Musicians: Asier Polo (cello) Carlos Mena (countertenor) Alfonso Gómez (piano) Basque National Orchestra/Juanjo Mena

Works: Erkoreka: Cello Concerto ‘Ekaitza’; Tres sonetos de Michelangelo; Piano Concerto ‘Piscis’

Catalogue number: ONDINE ODE1442-2

Bilbao-born composer Gabriel Erkoreka studied at London’s Royal Academy of Music with Michael Finnissy, returning to that institution himself to teach orchestration. Judging by the three restlessly inventive, kaleidoscopically hued movements of his Cello Concerto ‘Ekaitza’, he surely knew what he was talking about. At times the piece – scored for conventional cello with conventional, though large, orchestra – sounds like an electronic creation cunningly reconceived for acoustic instruments, with glittering percussion, novel instrumental blends and even microtones adding their own piquancy.

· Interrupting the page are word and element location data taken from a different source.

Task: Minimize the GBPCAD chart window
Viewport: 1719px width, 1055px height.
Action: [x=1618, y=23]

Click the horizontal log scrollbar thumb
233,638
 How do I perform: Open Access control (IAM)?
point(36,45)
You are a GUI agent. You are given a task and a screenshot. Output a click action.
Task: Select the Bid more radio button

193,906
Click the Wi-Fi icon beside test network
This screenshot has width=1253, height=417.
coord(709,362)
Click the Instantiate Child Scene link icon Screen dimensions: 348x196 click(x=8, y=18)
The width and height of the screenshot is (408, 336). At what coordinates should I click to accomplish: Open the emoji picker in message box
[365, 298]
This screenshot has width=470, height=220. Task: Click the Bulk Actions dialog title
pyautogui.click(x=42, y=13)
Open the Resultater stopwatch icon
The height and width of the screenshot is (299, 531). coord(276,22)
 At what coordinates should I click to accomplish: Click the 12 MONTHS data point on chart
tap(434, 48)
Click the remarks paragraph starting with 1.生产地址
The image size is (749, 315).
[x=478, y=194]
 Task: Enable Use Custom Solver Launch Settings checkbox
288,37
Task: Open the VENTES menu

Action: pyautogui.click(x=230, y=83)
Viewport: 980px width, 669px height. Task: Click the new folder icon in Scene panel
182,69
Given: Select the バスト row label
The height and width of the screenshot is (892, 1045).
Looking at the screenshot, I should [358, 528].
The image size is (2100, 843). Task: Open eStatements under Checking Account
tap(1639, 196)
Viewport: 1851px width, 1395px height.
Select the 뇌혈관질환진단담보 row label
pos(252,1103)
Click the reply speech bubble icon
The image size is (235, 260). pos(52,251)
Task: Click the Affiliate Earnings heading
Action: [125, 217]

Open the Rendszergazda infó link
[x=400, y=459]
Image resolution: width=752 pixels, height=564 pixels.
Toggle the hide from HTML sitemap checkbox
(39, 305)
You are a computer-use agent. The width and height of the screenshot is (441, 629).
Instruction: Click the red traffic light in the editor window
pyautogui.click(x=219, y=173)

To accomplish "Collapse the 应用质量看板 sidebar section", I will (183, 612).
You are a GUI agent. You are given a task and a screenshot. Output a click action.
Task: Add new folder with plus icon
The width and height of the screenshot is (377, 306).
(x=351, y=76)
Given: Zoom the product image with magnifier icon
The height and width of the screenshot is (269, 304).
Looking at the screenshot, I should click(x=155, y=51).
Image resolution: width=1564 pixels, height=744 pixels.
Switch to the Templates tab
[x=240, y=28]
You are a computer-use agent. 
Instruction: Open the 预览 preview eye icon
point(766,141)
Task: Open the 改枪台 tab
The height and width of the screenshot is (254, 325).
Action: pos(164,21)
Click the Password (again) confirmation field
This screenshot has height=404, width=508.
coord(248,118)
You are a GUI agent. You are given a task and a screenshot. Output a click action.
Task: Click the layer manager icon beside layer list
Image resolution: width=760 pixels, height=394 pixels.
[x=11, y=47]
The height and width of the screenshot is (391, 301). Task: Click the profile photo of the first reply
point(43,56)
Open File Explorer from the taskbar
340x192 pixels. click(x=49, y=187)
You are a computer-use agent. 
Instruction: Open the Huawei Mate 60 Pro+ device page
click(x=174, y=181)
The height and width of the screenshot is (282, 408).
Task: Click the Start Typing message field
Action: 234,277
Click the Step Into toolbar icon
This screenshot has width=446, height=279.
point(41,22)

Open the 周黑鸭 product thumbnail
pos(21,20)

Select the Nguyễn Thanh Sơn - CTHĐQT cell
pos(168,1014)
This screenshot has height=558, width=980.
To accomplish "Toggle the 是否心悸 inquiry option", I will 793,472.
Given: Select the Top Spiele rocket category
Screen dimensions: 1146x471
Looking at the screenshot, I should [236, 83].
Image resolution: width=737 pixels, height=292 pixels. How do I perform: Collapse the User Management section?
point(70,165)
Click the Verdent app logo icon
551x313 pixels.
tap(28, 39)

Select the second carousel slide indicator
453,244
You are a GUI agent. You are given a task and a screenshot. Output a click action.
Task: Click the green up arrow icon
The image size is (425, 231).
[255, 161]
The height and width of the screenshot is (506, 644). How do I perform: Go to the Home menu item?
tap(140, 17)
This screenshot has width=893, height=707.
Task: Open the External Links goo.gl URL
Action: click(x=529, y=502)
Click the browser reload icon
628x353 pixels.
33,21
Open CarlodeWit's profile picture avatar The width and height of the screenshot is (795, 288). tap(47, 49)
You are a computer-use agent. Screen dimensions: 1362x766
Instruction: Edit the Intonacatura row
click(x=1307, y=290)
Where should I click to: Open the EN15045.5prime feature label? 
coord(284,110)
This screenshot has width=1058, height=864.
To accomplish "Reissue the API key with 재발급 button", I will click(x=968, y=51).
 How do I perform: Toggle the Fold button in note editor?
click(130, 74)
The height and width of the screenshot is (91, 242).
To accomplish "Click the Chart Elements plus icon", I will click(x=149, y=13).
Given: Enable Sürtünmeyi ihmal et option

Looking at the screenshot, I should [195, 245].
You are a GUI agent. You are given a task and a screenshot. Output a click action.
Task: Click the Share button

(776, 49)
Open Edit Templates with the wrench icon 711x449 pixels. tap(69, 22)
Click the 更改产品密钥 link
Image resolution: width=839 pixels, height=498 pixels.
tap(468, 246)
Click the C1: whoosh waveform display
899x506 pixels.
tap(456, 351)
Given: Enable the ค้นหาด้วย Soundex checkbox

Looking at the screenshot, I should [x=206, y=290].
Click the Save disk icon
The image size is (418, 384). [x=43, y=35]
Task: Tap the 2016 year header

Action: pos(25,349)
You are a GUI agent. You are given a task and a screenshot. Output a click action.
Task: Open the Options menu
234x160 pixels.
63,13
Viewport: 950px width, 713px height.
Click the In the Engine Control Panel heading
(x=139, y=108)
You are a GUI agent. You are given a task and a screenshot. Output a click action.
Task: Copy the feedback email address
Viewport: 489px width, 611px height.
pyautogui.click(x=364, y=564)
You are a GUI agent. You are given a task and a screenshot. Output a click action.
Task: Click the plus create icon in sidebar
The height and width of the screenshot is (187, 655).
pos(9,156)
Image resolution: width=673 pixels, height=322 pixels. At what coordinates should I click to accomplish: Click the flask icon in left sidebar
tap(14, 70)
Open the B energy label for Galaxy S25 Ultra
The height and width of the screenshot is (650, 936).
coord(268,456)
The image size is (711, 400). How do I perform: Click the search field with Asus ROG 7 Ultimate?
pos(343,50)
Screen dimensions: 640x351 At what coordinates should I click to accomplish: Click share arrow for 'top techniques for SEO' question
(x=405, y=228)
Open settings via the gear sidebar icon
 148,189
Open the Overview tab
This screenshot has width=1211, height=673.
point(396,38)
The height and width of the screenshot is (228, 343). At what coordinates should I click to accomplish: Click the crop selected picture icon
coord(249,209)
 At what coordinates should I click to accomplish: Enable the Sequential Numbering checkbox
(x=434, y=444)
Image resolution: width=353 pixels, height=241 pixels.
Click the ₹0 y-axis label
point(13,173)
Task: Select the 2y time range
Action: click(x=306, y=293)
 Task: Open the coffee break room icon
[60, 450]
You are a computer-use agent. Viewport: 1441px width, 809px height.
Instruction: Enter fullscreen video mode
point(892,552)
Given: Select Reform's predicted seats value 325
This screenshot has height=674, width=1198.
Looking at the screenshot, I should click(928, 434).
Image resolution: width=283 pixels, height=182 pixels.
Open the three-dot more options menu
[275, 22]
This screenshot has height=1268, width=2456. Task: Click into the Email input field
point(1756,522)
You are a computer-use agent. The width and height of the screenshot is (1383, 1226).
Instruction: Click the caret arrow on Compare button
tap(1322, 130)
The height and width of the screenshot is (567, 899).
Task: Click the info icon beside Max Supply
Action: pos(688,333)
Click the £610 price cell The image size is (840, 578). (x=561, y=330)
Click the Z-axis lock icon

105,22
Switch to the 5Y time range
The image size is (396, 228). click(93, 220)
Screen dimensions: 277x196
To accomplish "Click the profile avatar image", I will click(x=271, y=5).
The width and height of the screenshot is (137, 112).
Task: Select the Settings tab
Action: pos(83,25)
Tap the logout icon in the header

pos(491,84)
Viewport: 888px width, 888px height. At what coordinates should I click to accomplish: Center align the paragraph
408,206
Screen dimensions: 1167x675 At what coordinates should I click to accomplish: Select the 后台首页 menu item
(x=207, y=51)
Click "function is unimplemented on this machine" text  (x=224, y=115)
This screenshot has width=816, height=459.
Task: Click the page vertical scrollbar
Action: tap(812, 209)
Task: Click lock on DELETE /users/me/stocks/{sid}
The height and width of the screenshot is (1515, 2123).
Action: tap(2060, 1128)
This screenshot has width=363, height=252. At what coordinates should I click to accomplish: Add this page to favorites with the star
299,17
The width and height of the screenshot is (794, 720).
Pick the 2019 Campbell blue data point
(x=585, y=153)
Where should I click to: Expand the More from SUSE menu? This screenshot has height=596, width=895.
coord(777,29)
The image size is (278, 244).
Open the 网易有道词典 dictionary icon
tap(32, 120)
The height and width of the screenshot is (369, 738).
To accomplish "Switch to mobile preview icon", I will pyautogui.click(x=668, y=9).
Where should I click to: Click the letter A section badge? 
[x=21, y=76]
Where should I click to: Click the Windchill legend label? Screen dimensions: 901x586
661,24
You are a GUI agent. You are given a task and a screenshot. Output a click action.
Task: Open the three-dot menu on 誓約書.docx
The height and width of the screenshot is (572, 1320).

Its title means ‘tempest’ in Basque, and there’s a lot of turmoil within the music, which soloist Asier Polo (who gave the piece’s 2012 premiere) dispatches with Rostropovich-like muscularity and assertiveness. He’s very much a protagonist delivering a soliloquy, imbuing his reading with an intense sense of storytelling and breathtaking technical prowess. Most gratifyingly, Polo proves a perceptive guide through Erkoreka’s rhapsodic, free-form flow of ideas, as does Alfonso Gómez in the horoscope-inspired Piano Concerto ‘Piscis’, with strongly characterful support from the Basque National Orchestra and conductor Juanjo Meja throughout.

Tempting though it is simply to indulge the senses in Erkoreka’s rich, strange sound world as his ideas blossom, grow and wither, there’s also a nagging question as to what it all adds up to. It’s only in his Tres sonetos de Michelangelo (given a buoyant performance by countertenor Carlos Mena) that written texts provide a more defined framework for Erkoreka’s wildly imaginative but sometimes elusively diffuse ideas.